THE DATA ▸

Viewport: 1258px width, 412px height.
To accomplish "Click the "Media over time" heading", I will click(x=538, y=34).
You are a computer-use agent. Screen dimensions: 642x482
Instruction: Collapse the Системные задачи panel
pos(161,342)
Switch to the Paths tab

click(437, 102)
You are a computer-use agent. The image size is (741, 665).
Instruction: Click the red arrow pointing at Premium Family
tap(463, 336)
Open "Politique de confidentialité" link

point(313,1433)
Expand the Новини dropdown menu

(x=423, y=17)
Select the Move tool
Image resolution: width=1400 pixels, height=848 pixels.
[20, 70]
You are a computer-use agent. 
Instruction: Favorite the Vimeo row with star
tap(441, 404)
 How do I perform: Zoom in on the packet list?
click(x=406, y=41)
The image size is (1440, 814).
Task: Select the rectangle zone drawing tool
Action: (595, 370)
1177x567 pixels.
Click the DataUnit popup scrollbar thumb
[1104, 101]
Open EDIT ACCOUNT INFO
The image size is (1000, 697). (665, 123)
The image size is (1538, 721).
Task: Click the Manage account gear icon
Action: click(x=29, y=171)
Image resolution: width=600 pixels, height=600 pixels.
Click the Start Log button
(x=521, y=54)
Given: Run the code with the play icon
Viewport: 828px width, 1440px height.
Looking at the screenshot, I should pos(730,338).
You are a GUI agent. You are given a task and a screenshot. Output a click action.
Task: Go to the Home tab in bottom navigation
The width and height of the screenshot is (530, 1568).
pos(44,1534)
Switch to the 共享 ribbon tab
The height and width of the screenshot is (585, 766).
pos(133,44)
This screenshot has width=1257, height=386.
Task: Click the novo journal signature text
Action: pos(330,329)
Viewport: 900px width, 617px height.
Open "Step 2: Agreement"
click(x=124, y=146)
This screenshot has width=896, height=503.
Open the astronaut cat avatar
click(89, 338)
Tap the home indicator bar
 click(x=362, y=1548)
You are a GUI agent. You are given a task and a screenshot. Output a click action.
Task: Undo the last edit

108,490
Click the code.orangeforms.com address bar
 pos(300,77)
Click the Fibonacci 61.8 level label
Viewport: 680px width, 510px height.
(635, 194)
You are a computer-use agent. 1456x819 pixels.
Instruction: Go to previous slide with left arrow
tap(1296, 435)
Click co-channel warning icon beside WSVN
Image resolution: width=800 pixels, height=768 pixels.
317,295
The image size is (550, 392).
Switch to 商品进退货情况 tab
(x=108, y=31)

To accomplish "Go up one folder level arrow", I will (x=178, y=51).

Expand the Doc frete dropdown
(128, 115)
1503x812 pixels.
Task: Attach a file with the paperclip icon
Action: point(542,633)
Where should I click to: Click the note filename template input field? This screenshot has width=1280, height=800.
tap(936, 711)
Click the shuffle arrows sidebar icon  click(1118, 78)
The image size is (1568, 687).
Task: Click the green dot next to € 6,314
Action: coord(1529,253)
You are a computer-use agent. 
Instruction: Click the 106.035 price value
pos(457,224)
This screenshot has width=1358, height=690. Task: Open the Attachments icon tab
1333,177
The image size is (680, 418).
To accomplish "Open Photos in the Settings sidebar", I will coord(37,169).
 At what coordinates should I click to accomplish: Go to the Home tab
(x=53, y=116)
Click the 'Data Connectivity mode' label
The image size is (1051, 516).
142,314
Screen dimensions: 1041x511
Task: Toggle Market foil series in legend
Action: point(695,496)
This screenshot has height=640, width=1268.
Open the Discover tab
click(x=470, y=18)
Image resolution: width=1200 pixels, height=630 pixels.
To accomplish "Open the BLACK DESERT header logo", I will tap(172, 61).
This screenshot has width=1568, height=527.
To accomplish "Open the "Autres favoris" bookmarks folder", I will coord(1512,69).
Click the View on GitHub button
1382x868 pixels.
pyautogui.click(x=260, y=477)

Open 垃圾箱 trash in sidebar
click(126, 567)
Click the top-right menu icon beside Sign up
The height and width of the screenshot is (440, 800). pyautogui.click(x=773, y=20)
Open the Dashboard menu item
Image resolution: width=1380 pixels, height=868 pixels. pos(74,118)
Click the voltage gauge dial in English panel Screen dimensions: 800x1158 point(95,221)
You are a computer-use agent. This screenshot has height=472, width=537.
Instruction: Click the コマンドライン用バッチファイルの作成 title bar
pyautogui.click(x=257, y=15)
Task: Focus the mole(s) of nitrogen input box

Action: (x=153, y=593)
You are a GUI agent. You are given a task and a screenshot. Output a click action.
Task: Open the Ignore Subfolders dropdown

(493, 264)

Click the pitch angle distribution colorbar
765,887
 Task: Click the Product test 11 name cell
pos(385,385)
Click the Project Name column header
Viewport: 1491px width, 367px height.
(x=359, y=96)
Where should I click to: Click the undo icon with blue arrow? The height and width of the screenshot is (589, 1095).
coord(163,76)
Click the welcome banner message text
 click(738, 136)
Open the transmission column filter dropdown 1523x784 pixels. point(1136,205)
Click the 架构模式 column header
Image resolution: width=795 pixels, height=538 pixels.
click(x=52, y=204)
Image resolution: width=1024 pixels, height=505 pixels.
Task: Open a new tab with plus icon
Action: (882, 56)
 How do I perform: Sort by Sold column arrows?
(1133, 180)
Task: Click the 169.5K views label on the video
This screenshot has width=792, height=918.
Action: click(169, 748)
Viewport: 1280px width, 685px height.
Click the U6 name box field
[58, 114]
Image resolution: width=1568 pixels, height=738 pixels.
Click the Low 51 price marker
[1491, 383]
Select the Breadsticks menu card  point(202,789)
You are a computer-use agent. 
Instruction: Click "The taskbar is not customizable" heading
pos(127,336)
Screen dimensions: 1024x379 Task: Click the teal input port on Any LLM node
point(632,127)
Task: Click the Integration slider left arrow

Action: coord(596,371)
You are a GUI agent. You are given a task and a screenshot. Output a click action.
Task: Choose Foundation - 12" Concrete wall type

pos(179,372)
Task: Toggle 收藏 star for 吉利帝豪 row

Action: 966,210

REQUIRED ACTION ▸
All lines in the listing above between the line with "1177x567 pixels." and the line with "You are a computer-use agent. 1456x819", inclusive, should be set down exactly, and no line outside that range.

TASK SOLUTION ▸
1177x567 pixels.
Click the DataUnit popup scrollbar thumb
[1104, 101]
Open EDIT ACCOUNT INFO
The image size is (1000, 697). (665, 123)
The image size is (1538, 721).
Task: Click the Manage account gear icon
Action: click(x=29, y=171)
Image resolution: width=600 pixels, height=600 pixels.
Click the Start Log button
(x=521, y=54)
Given: Run the code with the play icon
Viewport: 828px width, 1440px height.
Looking at the screenshot, I should pos(730,338).
You are a GUI agent. You are given a task and a screenshot. Output a click action.
Task: Go to the Home tab in bottom navigation
The width and height of the screenshot is (530, 1568).
pos(44,1534)
Switch to the 共享 ribbon tab
The height and width of the screenshot is (585, 766).
pos(133,44)
This screenshot has width=1257, height=386.
Task: Click the novo journal signature text
Action: pos(330,329)
Viewport: 900px width, 617px height.
Open "Step 2: Agreement"
click(x=124, y=146)
This screenshot has width=896, height=503.
Open the astronaut cat avatar
click(89, 338)
Tap the home indicator bar
 click(x=362, y=1548)
You are a GUI agent. You are given a task and a screenshot. Output a click action.
Task: Undo the last edit

108,490
Click the code.orangeforms.com address bar
 pos(300,77)
Click the Fibonacci 61.8 level label
Viewport: 680px width, 510px height.
(635, 194)
You are a computer-use agent. 1456x819 pixels.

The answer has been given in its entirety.